The trio cultivated a sound that was undeniably garage rock with Smith’s pounding drums and Smothermans thundering bass making for a massive rhythm section with Billiot’s raw guitar and emotional vocals topping it off.
As The Dirty Delusions grew technically, the band members pushed themselves into new levels of songwriting which demanded an even bigger sound – a demand they met by adding Huxley Rittman in 2020, whose jangly but soulful guitar brings an entirely new dimension to every song.
The Dirty Delusions is gearing up to release their debut full length, Too Young For Love, in 2021. The journey of creating the album started in early 2019 at The Bombshelter, a well-regarded Nashville studio hidden away in the neighborhoods of East Nashville.

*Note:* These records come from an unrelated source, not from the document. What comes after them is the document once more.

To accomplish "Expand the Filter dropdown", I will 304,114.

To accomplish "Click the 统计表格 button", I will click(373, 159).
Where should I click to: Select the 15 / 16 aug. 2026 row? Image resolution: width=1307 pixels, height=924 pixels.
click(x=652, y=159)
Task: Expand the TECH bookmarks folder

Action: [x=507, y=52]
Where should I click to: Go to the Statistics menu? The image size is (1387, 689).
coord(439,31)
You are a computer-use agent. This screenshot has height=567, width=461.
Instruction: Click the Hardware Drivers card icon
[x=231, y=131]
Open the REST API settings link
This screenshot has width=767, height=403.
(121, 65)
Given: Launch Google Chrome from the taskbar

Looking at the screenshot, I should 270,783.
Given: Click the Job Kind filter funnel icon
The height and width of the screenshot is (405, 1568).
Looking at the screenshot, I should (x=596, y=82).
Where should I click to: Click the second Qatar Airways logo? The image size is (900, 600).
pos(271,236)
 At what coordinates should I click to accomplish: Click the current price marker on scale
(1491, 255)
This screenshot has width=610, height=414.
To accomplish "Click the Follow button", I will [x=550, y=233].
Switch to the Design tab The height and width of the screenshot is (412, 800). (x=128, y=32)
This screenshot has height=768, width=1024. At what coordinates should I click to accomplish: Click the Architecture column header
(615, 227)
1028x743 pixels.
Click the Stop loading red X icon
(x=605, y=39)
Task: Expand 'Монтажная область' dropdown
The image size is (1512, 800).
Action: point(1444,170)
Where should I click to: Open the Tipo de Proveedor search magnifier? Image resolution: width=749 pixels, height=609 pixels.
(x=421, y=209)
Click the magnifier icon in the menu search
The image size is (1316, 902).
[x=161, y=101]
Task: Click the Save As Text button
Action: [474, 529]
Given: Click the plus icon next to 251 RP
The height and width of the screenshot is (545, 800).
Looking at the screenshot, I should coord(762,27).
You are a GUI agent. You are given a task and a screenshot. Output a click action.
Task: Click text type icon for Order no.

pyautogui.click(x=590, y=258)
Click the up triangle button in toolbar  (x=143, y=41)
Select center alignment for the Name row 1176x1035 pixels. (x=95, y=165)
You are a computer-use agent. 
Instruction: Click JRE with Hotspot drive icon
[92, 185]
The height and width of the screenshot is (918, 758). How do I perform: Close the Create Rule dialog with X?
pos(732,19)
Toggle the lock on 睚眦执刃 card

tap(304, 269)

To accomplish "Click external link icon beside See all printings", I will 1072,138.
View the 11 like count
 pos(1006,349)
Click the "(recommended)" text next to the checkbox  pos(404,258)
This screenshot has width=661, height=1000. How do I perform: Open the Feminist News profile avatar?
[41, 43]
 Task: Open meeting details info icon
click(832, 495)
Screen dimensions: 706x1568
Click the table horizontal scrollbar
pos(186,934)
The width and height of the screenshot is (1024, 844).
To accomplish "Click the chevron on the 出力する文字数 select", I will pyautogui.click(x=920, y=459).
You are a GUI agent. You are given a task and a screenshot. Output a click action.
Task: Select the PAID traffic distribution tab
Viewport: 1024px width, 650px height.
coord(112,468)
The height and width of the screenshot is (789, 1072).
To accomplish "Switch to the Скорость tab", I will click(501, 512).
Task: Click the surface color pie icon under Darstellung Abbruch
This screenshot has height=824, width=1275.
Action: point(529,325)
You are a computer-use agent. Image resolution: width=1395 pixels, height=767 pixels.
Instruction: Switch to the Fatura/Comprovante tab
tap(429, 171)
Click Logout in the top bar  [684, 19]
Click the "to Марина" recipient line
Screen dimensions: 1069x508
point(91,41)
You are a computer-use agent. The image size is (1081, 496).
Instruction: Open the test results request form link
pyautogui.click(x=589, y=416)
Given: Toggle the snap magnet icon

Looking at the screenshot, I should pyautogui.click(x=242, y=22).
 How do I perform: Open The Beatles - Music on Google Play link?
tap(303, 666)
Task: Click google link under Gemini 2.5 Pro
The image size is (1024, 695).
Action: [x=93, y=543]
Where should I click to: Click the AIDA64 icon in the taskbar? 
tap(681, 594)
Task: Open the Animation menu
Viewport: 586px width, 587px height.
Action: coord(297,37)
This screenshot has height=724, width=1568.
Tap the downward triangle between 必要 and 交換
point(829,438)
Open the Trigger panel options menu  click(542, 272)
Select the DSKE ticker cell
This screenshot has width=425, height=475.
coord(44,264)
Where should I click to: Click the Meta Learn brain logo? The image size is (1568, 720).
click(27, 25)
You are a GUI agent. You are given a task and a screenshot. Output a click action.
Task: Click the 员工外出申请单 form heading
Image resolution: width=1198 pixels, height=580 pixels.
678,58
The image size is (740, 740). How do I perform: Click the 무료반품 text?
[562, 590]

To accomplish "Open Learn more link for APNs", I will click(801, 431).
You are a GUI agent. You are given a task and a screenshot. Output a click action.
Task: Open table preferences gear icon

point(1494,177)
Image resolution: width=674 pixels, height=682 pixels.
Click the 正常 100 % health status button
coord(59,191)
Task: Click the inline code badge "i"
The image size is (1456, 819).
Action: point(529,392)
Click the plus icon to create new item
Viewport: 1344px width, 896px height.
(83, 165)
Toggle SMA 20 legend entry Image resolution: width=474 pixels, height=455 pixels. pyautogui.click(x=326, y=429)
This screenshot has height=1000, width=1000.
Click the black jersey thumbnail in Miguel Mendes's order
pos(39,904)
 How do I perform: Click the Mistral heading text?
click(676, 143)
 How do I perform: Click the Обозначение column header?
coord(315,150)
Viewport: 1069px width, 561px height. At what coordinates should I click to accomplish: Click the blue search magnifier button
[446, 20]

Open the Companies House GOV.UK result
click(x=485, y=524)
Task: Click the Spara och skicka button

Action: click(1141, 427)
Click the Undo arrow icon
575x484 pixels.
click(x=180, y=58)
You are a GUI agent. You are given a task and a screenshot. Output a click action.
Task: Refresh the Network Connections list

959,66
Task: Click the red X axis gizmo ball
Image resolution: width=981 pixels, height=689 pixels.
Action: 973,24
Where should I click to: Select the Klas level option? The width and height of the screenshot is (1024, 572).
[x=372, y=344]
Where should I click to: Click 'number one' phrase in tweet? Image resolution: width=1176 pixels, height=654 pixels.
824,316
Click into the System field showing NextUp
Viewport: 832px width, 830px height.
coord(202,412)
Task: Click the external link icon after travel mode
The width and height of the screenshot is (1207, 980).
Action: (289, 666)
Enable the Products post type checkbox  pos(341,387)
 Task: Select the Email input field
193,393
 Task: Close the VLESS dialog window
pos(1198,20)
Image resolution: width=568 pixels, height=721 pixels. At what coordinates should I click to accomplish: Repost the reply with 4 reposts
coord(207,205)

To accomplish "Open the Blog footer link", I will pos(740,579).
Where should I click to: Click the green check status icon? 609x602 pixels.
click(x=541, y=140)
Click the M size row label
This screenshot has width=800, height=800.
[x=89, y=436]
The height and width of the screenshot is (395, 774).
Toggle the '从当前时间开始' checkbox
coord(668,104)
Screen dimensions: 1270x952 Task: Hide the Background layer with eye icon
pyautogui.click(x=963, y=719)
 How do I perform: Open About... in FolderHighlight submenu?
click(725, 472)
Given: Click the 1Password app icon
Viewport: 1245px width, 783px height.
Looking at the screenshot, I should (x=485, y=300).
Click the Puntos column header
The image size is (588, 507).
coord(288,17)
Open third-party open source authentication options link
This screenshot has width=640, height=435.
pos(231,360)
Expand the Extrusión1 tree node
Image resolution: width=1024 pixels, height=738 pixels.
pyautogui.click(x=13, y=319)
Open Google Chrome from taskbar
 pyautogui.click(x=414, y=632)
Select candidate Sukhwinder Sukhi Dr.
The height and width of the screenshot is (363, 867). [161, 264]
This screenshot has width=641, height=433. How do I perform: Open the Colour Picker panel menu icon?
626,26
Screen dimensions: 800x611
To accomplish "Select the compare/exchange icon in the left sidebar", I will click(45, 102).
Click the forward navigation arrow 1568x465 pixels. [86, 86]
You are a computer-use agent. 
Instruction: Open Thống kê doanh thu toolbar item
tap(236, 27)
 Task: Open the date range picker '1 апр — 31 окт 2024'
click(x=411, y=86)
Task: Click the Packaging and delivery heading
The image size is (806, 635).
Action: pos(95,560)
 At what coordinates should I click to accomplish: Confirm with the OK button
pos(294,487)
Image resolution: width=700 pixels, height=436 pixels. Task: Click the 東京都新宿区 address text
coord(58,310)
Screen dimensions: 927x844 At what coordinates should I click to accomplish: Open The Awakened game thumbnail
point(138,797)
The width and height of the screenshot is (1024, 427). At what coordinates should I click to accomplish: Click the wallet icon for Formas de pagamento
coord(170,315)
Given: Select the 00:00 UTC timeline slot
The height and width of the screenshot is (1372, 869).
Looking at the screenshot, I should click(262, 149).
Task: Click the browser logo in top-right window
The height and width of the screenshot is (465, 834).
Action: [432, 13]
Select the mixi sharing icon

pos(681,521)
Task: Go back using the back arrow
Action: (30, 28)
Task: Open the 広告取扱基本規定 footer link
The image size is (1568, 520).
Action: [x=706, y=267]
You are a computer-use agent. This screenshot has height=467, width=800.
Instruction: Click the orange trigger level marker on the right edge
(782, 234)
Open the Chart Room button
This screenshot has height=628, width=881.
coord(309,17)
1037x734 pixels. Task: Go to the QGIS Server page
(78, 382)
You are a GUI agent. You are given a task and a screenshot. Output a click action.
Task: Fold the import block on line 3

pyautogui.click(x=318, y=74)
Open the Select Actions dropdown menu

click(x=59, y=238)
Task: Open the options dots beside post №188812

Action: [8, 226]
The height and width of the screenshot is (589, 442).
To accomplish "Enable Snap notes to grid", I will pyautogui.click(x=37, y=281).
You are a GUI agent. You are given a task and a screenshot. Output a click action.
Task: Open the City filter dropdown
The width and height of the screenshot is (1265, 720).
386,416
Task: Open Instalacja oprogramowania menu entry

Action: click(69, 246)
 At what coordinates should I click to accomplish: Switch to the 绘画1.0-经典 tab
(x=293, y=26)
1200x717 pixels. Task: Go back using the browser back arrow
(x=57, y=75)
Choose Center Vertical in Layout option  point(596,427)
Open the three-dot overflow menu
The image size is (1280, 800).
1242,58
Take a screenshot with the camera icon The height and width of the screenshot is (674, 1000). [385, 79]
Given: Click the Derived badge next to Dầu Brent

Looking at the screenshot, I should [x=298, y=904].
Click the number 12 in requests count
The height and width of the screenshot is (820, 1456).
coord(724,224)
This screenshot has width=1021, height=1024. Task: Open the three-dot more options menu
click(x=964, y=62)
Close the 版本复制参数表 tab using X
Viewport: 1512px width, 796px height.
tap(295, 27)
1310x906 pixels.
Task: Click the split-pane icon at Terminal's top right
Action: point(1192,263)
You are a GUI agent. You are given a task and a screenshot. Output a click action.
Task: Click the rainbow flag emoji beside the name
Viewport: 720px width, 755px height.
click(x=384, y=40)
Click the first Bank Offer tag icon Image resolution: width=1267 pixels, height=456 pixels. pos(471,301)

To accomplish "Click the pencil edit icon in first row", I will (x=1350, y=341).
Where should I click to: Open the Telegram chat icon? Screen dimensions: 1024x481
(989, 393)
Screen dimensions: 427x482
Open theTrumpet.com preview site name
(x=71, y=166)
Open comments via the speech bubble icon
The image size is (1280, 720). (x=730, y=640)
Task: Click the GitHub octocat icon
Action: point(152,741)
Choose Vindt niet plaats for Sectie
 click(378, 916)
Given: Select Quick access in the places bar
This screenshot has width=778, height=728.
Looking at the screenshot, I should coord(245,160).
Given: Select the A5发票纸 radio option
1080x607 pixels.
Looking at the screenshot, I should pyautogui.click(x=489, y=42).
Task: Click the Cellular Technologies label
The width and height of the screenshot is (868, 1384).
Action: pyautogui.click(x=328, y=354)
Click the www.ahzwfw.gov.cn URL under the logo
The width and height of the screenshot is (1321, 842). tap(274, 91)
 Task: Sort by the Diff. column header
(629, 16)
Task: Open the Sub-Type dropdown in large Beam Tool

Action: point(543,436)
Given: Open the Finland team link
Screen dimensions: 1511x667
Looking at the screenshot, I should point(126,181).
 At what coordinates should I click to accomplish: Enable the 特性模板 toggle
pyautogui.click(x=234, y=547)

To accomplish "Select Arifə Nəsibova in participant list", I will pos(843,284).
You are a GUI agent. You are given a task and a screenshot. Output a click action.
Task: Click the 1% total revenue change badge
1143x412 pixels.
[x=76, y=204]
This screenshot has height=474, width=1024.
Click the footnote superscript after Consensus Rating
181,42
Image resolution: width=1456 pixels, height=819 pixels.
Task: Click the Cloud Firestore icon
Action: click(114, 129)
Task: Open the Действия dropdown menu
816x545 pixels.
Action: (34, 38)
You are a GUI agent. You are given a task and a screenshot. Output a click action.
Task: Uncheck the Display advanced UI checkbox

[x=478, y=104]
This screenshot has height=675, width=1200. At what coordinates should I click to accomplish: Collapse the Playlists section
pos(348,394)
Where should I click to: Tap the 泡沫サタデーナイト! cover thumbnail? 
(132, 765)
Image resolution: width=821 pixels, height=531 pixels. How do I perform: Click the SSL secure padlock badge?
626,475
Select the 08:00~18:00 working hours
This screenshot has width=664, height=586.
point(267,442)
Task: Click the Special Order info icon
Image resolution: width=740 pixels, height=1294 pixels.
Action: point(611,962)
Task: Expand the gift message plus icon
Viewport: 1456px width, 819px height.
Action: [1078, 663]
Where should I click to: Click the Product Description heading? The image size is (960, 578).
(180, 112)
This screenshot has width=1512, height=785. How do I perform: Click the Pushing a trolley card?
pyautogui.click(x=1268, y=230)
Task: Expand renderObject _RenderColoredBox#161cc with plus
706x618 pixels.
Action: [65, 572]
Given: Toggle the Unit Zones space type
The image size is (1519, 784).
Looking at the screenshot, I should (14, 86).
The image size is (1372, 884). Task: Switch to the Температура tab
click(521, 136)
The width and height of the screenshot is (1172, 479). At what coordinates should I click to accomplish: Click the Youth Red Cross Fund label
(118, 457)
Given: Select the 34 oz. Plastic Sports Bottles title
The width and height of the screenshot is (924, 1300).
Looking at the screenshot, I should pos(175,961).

The band honed 11 songs with the help of Drew Carroll at the helm and a lot of tape, tubes, and transformers, crafting an album that consistently pushes the boundaries of their musicianship and writing while always sounding authentically Dirty Delusions. The LP displays no lack of garage, psych, and rock and roll one would expect from a Dirty Delusions record, but it also explores new territory, experimenting with pop and anthem rock, acoustic, and folk music.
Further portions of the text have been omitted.